═══ Extracted text
At the end of 2013, the Chinese State Council issued a decision that cancelled and decentralize nine-tax related administrative examination and approval processes. In response, the State Administration of Taxation (SAT) announced several changes that aim to decentralize administrative examination and approval processes. The SAT also improved tax law enforcement procedures in favor of protecting taxpayers’ rights and interests, including important restrictions on:

  • duplicate information requests
  • multiple investigations by different functions of tax bureaus
  • the number of in-house visits to taxpayers’ locations.

With Announcement 9 on the “determination of Chinese-controlled enterprises registered overseas as resident enterprises on the basis of effective management”, the SAT decentralized approval power to the provincial/municipal/autonomous region State Tax Bureaus. Such companies no longer need to apply for residency at the SAT level but with the local tax bureaus. Consistent with the State Council’s decision, the SAT believes this action simplifies the approval process, increases clarity for taxpayers and enhances supervision and investigation for the authorities.
══════
═══ Entries provided
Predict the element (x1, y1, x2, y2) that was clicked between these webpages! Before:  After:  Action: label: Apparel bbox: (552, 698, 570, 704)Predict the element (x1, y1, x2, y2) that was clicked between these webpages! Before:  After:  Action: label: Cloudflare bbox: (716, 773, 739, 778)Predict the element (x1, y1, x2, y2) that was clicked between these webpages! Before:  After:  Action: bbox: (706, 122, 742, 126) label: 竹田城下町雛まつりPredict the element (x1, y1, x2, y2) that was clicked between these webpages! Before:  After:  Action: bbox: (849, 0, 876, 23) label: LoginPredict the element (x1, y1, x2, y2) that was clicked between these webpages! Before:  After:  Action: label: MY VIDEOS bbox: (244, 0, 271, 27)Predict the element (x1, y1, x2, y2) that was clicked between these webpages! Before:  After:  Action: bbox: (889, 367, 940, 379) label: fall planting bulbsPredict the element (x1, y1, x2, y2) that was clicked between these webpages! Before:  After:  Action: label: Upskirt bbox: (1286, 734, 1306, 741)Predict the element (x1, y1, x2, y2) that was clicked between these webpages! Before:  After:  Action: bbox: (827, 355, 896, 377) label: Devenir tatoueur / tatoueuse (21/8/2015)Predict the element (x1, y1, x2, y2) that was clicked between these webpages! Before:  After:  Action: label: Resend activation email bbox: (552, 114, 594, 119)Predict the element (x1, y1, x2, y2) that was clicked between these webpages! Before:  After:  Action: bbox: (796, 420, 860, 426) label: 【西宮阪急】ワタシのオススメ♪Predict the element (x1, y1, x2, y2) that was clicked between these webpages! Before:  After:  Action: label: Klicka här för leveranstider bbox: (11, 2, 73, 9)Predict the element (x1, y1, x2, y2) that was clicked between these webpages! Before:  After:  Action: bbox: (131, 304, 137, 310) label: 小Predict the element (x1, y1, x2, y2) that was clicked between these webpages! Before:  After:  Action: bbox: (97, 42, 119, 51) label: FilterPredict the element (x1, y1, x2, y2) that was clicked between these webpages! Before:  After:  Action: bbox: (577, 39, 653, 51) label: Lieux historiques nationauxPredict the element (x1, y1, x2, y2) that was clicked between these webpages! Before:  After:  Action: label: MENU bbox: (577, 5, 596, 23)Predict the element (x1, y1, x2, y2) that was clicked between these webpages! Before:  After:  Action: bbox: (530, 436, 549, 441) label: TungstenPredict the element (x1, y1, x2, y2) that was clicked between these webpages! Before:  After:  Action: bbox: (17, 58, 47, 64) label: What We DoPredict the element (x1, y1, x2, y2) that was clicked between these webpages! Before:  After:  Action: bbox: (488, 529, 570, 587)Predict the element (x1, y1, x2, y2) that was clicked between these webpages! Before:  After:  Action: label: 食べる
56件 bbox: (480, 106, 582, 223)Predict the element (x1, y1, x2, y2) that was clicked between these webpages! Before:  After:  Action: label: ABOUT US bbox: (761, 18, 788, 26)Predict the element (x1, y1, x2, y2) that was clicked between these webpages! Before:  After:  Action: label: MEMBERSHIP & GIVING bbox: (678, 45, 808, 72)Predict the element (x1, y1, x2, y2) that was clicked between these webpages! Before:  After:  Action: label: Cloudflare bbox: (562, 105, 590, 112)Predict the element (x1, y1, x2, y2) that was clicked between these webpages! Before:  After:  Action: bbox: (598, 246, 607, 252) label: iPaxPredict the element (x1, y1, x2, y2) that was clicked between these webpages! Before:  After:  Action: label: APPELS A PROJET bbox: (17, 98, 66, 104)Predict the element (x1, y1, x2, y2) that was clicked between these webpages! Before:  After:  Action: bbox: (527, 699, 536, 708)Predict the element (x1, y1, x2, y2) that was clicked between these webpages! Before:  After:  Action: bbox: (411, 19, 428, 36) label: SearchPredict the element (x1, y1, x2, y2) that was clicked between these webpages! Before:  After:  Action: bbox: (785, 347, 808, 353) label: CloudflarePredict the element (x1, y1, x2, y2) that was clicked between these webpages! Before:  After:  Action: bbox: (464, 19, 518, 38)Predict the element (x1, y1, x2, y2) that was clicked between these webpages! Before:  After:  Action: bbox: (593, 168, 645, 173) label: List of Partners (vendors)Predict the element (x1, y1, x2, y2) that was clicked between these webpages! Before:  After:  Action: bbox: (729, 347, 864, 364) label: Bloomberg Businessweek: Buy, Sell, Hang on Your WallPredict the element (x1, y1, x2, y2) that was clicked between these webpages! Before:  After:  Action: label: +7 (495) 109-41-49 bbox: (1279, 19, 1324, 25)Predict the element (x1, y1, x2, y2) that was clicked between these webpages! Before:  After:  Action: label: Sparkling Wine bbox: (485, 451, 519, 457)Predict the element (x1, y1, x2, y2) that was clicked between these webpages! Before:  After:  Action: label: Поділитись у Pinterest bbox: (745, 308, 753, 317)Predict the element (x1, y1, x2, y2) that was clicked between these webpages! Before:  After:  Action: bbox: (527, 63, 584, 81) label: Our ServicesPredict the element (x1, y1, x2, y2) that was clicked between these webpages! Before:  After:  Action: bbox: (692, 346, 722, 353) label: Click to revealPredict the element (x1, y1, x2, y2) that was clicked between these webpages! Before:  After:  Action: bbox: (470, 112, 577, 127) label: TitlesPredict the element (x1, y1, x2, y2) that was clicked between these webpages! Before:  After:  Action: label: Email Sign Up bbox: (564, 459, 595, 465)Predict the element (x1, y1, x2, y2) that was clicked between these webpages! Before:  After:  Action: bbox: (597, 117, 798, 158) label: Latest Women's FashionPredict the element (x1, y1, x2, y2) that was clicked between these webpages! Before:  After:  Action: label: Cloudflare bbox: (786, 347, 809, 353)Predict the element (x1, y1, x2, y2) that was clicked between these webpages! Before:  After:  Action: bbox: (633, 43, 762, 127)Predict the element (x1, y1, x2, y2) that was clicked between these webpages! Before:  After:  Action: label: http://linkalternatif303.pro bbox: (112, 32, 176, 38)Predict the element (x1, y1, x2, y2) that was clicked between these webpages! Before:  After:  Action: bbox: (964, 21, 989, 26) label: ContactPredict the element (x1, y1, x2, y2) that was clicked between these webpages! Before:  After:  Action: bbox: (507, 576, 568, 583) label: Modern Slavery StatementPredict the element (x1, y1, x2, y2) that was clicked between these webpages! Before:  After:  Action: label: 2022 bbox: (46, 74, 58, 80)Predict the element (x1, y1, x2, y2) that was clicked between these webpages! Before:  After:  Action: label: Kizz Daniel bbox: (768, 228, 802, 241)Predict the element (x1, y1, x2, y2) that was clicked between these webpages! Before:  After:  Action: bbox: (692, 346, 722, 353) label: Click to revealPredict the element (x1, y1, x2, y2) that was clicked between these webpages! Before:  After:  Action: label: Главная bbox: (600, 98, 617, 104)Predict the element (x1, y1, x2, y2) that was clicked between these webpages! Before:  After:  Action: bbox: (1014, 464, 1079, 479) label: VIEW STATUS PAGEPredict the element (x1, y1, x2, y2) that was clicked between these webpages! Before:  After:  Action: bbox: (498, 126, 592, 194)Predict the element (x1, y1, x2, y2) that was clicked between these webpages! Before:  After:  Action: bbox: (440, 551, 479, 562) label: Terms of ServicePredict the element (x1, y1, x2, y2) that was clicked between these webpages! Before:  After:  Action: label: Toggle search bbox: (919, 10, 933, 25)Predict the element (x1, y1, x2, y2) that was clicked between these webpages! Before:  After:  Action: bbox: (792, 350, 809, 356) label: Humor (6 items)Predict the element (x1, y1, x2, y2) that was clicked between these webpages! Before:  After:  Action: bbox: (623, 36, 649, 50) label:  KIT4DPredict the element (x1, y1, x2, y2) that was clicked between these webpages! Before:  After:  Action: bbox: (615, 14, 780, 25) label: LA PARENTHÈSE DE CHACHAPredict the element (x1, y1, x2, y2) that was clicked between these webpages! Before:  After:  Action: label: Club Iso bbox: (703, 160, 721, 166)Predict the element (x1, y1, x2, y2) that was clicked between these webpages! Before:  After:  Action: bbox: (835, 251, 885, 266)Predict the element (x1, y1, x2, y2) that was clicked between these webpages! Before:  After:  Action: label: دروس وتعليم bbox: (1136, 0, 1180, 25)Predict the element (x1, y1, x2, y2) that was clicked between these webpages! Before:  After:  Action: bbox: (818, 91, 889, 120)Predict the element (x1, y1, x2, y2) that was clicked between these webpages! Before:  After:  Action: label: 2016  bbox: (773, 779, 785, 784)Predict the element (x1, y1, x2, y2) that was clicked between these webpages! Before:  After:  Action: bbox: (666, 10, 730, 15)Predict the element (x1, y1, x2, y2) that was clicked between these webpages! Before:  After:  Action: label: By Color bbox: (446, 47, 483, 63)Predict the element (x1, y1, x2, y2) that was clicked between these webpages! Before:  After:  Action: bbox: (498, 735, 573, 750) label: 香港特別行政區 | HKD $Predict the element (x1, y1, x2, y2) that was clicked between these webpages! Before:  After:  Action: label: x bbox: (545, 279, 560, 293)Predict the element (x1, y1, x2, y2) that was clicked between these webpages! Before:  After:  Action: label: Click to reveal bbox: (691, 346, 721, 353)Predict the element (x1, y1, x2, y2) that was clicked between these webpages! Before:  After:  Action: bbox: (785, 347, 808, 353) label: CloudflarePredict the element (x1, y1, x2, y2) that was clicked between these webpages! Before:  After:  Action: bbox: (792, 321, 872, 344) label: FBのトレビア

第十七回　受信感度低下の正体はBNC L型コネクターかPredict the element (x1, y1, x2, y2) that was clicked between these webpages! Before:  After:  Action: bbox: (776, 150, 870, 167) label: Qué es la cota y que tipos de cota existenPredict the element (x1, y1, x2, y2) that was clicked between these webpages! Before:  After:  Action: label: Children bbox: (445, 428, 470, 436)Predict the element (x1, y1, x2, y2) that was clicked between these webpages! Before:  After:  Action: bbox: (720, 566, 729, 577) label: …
══════
Directions for this task » Pick up the passage on China's tax approval changes after its final sentence and continue it.

Written answer »
The SAT also issued a notice on “tax authorities further standardize law enforcement efforts involving the entry upon taxpayers’ locations” strongly restricts tax authorities from making duplicated investigations and entering taxpayers’ locations. The key elements of the notice are as follows:

  • Standardizing law enforcement activities to avoid repeated entries to taxpayers’ locations during enforcement effort, by requiring tax authorities to use their own information systems to obtain relevant taxpayer information, reducing or avoiding the need to enter taxpayer locations. It sets the standard that, in a single tax year, the same taxpayer should not face repeated in-house tax assessments, tax investigations and tax audits. Tax authorities may not enter taxpayers’ location twice for the same matter.
  • Unifying of all resources in law enforcement, by simplifying and combining requests to avoid entering taxpayers’ locations.
  • Maximizing the usage of existing data and information and minimizing requests for information from taxpayers, by exploring the set-up of an information-sharing platform to reduce or eliminate the need for entering taxpayers’ premises.
  • Enhancing coordination among tax authorities, by encouraging State Tax Bureaus and local tax bureaus within the same region to work together and by ensuring different functions (such as tax collection, audit and investigation) work together, share information and communicate. Multiple teams entering taxpayer locations repeatedly should be avoided.
  • Strictly standardizing the process for entering taxpayers’ locations, by correcting violations and exploring the set-up of external supervisory mechanisms.

KPMG in China welcomes these moves toward protecting taxpayers’ rights and reducing taxpayers’ burdens and is cautiously optimistic about the changes. However, given that China is a large country and that change takes time, KPMG in China expects that the new standards will be implemented gradually and that the pace of implementation will vary from region to region.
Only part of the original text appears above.